Let's find the height for each of our 6 squares:
1. **Square 1:** (x from 0 to 2, y from 0 to 2). The top-right corner is $(2,2)$.
The height $z = xy = 2 \times 2 = 4$.
2. **Square 2:** (x from 0 to 2, y from 2 to 4). The top-right corner is $(2,4)$.
The height $z = xy = 2 \times 4 = 8$.
3. **Square 3:** (x from 2 to 4, y from 0 to 2). The top-right corner is $(4,2)$.
The height $z = xy = 4 \times 2 = 8$.
4. **Square 4:** (x from 2 to 4, y from 2 to 4). The top-right corner is $(4,4)$.
The height $z = xy = 4 \times 4 = 16$.
5. **Square 5:** (x from 4 to 6, y from 0 to 2). The top-right corner is $(6,2)$.
The height $z = xy = 6 \times 2 = 12$.
6. **Square 6:** (x from 4 to 6, y from 2 to 4). The top-right corner is $(6,4)$.
The height $z = xy = 6 \times 4 = 24$.

Now, we add up all these heights: $4 + 8 + 8 + 16 + 12 + 24 = 72$.
Since each small box has this height and its base is one of the squares (which has an area of 4), the total estimated volume is the sum of heights multiplied by the area of each base: $72 \times 4 = 288$.

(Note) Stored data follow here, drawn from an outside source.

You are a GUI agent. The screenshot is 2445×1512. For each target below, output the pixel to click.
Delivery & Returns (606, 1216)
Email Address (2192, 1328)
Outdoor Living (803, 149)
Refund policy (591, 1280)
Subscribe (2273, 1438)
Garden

**(b) Estimating Volume Using the Midpoint Rule**
For this method, we look at each small square, and we use the height of the surface *exactly at the center point (midpoint)* of that square as the height for our box.

Let's find the height for each of our 6 squares:
1. **Square 1:** (x from 0 to 2, y from 0 to 2). The midpoint is $( (0+2)/2, (0+2)/2 ) = (1,1)$.
The height $z = xy = 1 \times 1 = 1$.
2. **Square 2:** (x from 0 to 2, y from 2 to 4). The midpoint is $( (0+2)/2, (2+4)/2 ) = (1,3)$.
The height $z = xy = 1 \times 3 = 3$.
3. **Square 3:** (x from 2 to 4, y from 0 to 2). The midpoint is $( (2+4)/2, (0+2)/2 ) = (3,1)$.
The height $z = xy = 3 \times 1 = 3$.
4. **Square 4:** (x from 2 to 4, y from 2 to 4). The midpoint is $( (2+4)/2, (2+4)/2 ) = (3,3)$.
The height $z = xy = 3 \times 3 = 9$.
5. **Square 5:** (x from 4 to 6, y from 0 to 2). The midpoint is $( (4+6)/2, (0+2)/2 ) = (5,1)$.
The height $z = xy = 5 \times 1 = 5$.
6. **Square 6:** (x from 4 to 6, y from 2 to 4). The midpoint is $( (4+6)/2, (2+4)/2 ) = (5,3)$.
The height $z = xy = 5 \times 3 = 15$.

Now, we add up all these heights: $1 + 3 + 3 + 9 + 5 + 15 = 36$.
Since each small box has this height and its base is one of the squares (which has an area of 4), the total estimated volume is the sum of heights multiplied by the area of each base: $36 \times 4 = 144$.